Discover how to transform stale pitta bread into delicious spiced chips with chef Sam Webb’s easy recipe, featuring unique seasonings like sumac and za’atar.

·3 min read
Tom Hunt's pitta chips arranged around hummus on a ceramic plate

An inventive method to repurpose stale pitta bread by turning it into deliciously seasoned snacks.

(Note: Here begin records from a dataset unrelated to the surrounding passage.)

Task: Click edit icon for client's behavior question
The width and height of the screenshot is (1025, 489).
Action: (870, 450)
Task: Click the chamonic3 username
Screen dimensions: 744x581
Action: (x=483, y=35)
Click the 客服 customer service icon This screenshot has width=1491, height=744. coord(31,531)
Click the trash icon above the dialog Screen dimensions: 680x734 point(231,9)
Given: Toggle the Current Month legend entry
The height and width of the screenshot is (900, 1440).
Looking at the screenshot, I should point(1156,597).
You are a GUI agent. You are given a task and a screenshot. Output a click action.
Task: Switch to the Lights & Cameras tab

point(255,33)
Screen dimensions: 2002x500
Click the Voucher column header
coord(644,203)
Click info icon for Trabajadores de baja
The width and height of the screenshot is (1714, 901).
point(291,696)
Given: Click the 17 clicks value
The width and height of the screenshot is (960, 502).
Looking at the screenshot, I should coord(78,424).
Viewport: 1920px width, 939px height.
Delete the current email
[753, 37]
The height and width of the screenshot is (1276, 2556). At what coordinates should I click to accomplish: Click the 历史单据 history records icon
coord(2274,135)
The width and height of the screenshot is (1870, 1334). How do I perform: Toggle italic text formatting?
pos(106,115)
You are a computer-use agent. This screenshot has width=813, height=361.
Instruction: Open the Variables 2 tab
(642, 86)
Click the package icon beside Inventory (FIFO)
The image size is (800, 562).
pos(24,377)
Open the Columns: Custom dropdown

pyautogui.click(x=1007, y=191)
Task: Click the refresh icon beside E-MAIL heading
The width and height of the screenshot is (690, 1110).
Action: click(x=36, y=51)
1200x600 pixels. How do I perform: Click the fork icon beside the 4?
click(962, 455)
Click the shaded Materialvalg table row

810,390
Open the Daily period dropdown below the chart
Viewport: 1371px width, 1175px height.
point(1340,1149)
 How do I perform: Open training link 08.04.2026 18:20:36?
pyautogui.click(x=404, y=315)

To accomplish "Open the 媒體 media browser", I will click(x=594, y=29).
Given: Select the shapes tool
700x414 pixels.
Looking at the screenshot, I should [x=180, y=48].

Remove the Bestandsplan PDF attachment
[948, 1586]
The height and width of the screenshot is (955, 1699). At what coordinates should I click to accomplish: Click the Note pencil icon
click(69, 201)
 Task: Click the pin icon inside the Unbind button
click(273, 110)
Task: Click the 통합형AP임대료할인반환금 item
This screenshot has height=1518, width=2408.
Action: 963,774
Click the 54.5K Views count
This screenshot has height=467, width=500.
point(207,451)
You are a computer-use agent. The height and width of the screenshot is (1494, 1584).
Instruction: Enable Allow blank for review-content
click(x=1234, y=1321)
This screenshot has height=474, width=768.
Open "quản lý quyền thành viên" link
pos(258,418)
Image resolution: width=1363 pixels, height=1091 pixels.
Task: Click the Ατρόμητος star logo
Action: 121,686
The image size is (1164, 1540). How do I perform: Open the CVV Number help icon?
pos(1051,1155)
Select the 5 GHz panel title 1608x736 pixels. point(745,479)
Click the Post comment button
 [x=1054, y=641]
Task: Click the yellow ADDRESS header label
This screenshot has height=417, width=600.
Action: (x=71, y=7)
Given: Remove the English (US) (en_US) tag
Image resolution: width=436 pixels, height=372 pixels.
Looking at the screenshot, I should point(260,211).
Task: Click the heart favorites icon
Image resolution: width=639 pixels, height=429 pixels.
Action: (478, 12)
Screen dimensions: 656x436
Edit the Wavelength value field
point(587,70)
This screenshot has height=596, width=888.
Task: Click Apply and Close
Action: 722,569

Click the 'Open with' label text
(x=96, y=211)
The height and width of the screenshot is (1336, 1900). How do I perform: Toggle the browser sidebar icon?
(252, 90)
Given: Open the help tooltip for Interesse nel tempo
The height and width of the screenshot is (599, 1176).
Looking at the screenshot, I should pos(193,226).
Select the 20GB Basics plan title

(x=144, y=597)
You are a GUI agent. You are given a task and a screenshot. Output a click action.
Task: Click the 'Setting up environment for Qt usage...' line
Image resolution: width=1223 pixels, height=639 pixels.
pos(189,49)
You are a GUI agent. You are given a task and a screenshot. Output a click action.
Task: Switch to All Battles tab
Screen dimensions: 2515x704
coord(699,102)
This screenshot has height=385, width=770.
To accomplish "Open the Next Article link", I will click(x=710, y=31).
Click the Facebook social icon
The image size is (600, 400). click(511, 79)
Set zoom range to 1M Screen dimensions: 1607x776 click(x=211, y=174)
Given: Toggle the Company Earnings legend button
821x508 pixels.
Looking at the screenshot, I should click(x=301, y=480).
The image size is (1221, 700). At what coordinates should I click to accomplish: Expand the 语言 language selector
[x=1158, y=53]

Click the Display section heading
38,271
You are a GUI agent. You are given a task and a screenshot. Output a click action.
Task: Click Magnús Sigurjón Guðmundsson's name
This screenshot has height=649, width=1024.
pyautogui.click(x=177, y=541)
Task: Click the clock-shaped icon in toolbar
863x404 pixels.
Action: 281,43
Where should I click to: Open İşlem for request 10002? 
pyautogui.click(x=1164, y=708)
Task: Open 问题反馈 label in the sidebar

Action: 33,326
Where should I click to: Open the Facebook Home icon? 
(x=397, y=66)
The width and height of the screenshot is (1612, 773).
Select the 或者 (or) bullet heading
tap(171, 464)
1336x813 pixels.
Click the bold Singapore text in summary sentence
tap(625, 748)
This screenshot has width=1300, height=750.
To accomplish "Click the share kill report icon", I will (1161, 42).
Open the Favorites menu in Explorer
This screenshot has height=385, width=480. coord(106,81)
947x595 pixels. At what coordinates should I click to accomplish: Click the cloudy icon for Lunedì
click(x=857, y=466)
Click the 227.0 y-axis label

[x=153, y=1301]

Three years ago, I assisted my friend, chef Sam Webb, in establishing a street food stall at Newquay Boathouse. Webb and his team prepare everything from scratch, prioritizing the use of local Cornish ingredients wherever possible. Their offerings include hot honey sourced locally and pitta made with freshly milled flour; Webb also cultivates his own produce alongside fellow restaurateur Matt Comley.

As expected, minimizing food waste is a key focus for Webb, which led him to develop waste-saving pitta chips served with hummus. This recipe appealed to me immediately, not least because the chips cook quickly. What distinguishes Webb’s pitta chips is their exceptional seasoning of sumac, za’atar, and sea salt applied just before serving.

Pitta chips

Similar to my own recipe, these chips are worthwhile even if you have only a small amount of leftover pitta. Once baked or fried, they become a perfectly seasoned snack that can be topped with cheese for a delicate canapé or enjoyed by the bowlful as an alternative to tortilla chips with hummus.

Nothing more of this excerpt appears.